3. **Finding $dy/dx$ from this new equation (implicit differentiation):** Now that we have 'x' and 'y' in the same equation, we can find the slope using something called "implicit differentiation." It's like taking the derivative of everything with respect to 'x', but when we see a 'y' term, we remember to multiply by $dy/dx$ because 'y' depends on 'x'.
* Derivative of $x^2/9$: It's $(1/9) \times 2x = 2x/9$.
* Derivative of $y^2/16$: It's $(1/16) \times 2y$, but because of the chain rule (since 'y' is a function of 'x'), we also multiply by $dy/dx$. So, it's $(2y/16) (dy/dx) = (y/8) (dy/dx)$.
* Derivative of $1$: It's 0 (because 1 is a constant).
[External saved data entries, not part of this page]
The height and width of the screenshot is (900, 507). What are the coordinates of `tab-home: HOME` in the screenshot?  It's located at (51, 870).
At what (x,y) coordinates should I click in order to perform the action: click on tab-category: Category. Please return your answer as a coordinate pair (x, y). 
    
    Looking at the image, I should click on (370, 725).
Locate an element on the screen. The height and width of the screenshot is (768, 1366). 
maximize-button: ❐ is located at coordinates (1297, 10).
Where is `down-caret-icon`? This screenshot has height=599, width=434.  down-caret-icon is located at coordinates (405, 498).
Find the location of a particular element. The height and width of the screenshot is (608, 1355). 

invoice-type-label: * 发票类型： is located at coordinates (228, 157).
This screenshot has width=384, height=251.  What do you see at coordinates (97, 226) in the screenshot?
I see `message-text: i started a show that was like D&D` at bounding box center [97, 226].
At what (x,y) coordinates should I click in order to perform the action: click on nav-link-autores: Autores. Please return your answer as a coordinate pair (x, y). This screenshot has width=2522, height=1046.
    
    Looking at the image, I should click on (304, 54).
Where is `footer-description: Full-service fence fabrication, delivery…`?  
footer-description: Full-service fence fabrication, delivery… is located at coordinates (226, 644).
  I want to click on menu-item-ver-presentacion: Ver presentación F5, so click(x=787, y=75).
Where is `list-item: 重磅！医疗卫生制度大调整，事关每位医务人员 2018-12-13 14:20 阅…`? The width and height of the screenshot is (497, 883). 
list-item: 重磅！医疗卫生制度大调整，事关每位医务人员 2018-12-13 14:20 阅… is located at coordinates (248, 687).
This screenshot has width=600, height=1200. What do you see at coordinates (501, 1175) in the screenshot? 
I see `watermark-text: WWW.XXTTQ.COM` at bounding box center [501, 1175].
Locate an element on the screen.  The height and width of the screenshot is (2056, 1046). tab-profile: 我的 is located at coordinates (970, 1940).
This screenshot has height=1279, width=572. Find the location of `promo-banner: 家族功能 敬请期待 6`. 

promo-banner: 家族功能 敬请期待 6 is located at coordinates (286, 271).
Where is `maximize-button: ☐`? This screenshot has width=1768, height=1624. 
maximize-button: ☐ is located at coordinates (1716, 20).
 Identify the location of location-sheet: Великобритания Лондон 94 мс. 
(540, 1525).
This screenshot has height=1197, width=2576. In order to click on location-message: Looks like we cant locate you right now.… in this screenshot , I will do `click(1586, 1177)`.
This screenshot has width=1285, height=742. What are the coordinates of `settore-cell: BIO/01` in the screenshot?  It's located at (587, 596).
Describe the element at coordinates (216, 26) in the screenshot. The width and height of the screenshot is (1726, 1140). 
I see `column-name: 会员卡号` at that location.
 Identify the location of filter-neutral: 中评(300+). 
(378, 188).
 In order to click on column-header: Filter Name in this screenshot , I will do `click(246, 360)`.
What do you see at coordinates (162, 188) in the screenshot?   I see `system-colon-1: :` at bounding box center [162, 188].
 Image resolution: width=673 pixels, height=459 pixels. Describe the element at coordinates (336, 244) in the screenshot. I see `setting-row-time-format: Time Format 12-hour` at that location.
* Putting it all together: $2x/9 + (y/8) (dy/dx) = 0$.
4. **Solving for $dy/dx$:** I rearranged the equation to get $dy/dx$ by itself:
$(y/8) (dy/dx) = -2x/9$
$dy/dx = (-2x/9) \times (8/y) = -16x/(9y)$.
5. **Plugging in 'x' and 'y' values for each 't':** Before I can use this formula, I need to find the specific 'x' and 'y' coordinates for $t=\pi/4$ and $t=7\pi/4$ using the original parametric equations:
* **For $t=\pi/4$:**
$x = 3 \cos(\pi/4) = 3(\sqrt{2}/2) = 3\sqrt{2}/2$
$y = 4 \sin(\pi/4) = 4(\sqrt{2}/2) = 2\sqrt{2}$
Now plug these into $dy/dx = -16x/(9y)$:
$dy/dx = -16(3\sqrt{2}/2) / (9(2\sqrt{2}))$
$dy/dx = -(8 \times 3\sqrt{2}) / (9 \times 2\sqrt{2})$
$dy/dx = -24\sqrt{2} / 18\sqrt{2} = -24/18 = -4/3$. This matches the answer from part (a)!
* **For $t=7\pi/4$:**
$x = 3 \cos(7\pi/4) = 3(\sqrt{2}/2) = 3\sqrt{2}/2$
$y = 4 \sin(7\pi/4) = 4(-\sqrt{2}/2) = -2\sqrt{2}$
Now plug these into $dy/dx = -16x/(9y)$:
$dy/dx = -16(3\sqrt{2}/2) / (9(-2\sqrt{2}))$
$dy/dx = -(8 \times 3\sqrt{2}) / (-9 \times 2\sqrt{2})$
$dy/dx = -24\sqrt{2} / (-18\sqrt{2}) = 24/18 = 4/3$. This also matches the answer from part (a)!

It's super cool that both ways of finding the slope give us the exact same answer! It shows we did it right!